◆ **RECORDS TO USE**
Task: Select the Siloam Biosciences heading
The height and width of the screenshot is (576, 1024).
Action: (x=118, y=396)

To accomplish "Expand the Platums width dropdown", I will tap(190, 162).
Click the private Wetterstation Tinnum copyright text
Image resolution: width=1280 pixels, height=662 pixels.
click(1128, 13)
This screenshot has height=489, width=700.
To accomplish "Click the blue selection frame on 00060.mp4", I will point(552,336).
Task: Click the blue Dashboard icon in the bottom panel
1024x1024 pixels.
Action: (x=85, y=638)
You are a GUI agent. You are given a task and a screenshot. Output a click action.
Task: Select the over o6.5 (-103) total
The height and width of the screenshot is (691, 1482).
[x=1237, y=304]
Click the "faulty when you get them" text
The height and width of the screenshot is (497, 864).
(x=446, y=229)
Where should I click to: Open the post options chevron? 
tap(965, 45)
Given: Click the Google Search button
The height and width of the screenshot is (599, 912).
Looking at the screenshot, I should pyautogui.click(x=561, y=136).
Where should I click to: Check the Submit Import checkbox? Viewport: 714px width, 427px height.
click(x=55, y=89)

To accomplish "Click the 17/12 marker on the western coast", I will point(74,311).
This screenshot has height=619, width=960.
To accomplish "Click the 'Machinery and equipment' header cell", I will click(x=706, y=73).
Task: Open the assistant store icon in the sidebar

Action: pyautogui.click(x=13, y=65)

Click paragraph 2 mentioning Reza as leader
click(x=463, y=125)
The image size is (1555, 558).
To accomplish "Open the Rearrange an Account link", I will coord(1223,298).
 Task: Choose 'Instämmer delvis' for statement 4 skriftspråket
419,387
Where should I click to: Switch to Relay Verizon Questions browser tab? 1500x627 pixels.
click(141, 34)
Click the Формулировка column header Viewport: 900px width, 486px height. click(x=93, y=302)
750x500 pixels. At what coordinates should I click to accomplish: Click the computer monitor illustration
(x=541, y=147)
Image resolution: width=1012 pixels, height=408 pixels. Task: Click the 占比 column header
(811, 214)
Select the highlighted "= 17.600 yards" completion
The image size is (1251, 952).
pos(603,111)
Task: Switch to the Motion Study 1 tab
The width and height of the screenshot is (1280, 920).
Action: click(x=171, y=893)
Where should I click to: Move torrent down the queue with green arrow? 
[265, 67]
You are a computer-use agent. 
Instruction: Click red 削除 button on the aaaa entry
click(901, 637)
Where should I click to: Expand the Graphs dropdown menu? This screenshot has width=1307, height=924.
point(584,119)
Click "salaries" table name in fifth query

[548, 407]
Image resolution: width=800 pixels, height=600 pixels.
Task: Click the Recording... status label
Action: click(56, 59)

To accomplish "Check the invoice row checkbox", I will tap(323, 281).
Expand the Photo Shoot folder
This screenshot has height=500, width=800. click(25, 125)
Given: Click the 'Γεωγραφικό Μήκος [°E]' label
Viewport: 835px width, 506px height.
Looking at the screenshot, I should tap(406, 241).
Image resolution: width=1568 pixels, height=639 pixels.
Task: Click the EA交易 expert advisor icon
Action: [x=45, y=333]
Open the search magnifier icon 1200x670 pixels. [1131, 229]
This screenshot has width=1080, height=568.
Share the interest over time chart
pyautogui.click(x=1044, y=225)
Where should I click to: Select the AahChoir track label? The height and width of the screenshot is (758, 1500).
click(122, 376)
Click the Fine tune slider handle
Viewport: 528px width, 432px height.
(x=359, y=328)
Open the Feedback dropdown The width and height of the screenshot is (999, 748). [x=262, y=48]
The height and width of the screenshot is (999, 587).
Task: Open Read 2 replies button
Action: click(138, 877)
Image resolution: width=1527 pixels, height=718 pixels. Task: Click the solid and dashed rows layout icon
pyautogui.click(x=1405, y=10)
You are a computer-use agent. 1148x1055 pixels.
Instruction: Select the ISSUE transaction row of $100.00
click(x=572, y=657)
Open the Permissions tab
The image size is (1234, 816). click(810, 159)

◆ **DIRECTIONS FOR THIS TASK**
Please return the lines above exactly, from the first one down to the line with "This screenshot has height=489, width=700.", and stop after that line.

◆ **SOLUTION FOR THIS PROBLEM**
Task: Select the Siloam Biosciences heading
The height and width of the screenshot is (576, 1024).
Action: (x=118, y=396)

To accomplish "Expand the Platums width dropdown", I will tap(190, 162).
Click the private Wetterstation Tinnum copyright text
Image resolution: width=1280 pixels, height=662 pixels.
click(1128, 13)
This screenshot has height=489, width=700.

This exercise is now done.